■ **Assignment**
Please repeat each of the records that follow, exactly as written.

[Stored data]
....

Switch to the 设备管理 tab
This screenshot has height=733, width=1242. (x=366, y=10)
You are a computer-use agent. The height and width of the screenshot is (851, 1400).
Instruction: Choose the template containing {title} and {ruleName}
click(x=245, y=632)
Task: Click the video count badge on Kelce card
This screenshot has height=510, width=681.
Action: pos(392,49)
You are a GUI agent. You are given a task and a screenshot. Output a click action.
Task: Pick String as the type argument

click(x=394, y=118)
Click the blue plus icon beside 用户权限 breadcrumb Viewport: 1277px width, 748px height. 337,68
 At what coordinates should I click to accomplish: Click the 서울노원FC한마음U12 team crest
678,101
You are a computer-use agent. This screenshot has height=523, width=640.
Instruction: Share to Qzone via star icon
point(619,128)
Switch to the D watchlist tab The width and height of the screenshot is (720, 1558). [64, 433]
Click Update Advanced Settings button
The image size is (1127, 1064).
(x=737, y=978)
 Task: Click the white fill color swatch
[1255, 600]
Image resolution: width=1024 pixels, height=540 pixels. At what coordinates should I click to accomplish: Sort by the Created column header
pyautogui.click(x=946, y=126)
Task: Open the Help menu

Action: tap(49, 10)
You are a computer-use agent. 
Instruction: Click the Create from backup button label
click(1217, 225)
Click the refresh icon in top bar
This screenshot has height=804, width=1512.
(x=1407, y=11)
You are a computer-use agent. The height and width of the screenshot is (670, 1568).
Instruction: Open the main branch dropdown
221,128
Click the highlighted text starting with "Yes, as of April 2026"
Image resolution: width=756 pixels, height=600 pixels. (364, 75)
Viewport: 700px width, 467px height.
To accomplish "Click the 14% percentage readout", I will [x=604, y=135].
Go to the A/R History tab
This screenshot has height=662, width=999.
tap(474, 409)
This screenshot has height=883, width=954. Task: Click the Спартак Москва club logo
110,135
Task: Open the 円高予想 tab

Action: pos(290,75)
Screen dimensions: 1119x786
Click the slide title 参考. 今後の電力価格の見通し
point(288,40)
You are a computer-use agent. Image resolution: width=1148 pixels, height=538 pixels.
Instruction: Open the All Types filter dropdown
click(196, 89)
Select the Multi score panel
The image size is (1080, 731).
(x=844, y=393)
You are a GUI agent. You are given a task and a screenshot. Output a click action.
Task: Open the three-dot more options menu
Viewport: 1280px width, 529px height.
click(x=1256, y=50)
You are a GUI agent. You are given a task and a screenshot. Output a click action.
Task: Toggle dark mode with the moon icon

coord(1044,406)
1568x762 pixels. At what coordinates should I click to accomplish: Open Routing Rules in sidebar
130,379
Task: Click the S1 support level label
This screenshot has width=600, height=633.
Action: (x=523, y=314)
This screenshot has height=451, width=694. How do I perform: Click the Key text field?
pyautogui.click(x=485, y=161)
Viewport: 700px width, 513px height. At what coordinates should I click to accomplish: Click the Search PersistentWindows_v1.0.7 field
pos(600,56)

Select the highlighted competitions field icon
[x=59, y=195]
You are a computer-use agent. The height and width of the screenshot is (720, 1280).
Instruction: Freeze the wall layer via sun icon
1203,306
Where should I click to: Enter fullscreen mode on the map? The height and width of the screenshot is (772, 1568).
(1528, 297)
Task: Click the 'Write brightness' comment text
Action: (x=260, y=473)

....

■ **Answer space**
Switch to the 设备管理 tab
This screenshot has height=733, width=1242. (x=366, y=10)
You are a computer-use agent. The height and width of the screenshot is (851, 1400).
Instruction: Choose the template containing {title} and {ruleName}
click(x=245, y=632)
Task: Click the video count badge on Kelce card
This screenshot has height=510, width=681.
Action: pos(392,49)
You are a GUI agent. You are given a task and a screenshot. Output a click action.
Task: Pick String as the type argument

click(x=394, y=118)
Click the blue plus icon beside 用户权限 breadcrumb Viewport: 1277px width, 748px height. 337,68
 At what coordinates should I click to accomplish: Click the 서울노원FC한마음U12 team crest
678,101
You are a computer-use agent. This screenshot has height=523, width=640.
Instruction: Share to Qzone via star icon
point(619,128)
Switch to the D watchlist tab The width and height of the screenshot is (720, 1558). [64, 433]
Click Update Advanced Settings button
The image size is (1127, 1064).
(x=737, y=978)
 Task: Click the white fill color swatch
[1255, 600]
Image resolution: width=1024 pixels, height=540 pixels. At what coordinates should I click to accomplish: Sort by the Created column header
pyautogui.click(x=946, y=126)
Task: Open the Help menu

Action: tap(49, 10)
You are a computer-use agent. 
Instruction: Click the Create from backup button label
click(1217, 225)
Click the refresh icon in top bar
This screenshot has height=804, width=1512.
(x=1407, y=11)
You are a computer-use agent. The height and width of the screenshot is (670, 1568).
Instruction: Open the main branch dropdown
221,128
Click the highlighted text starting with "Yes, as of April 2026"
Image resolution: width=756 pixels, height=600 pixels. (364, 75)
Viewport: 700px width, 467px height.
To accomplish "Click the 14% percentage readout", I will [x=604, y=135].
Go to the A/R History tab
This screenshot has height=662, width=999.
tap(474, 409)
This screenshot has height=883, width=954. Task: Click the Спартак Москва club logo
110,135
Task: Open the 円高予想 tab

Action: pos(290,75)
Screen dimensions: 1119x786
Click the slide title 参考. 今後の電力価格の見通し
point(288,40)
You are a computer-use agent. Image resolution: width=1148 pixels, height=538 pixels.
Instruction: Open the All Types filter dropdown
click(196, 89)
Select the Multi score panel
The image size is (1080, 731).
(x=844, y=393)
You are a GUI agent. You are given a task and a screenshot. Output a click action.
Task: Open the three-dot more options menu
Viewport: 1280px width, 529px height.
click(x=1256, y=50)
You are a GUI agent. You are given a task and a screenshot. Output a click action.
Task: Toggle dark mode with the moon icon

coord(1044,406)
1568x762 pixels. At what coordinates should I click to accomplish: Open Routing Rules in sidebar
130,379
Task: Click the S1 support level label
This screenshot has width=600, height=633.
Action: (x=523, y=314)
This screenshot has height=451, width=694. How do I perform: Click the Key text field?
pyautogui.click(x=485, y=161)
Viewport: 700px width, 513px height. At what coordinates should I click to accomplish: Click the Search PersistentWindows_v1.0.7 field
pos(600,56)

Select the highlighted competitions field icon
[x=59, y=195]
You are a computer-use agent. The height and width of the screenshot is (720, 1280).
Instruction: Freeze the wall layer via sun icon
1203,306
Where should I click to: Enter fullscreen mode on the map? The height and width of the screenshot is (772, 1568).
(1528, 297)
Task: Click the 'Write brightness' comment text
Action: (x=260, y=473)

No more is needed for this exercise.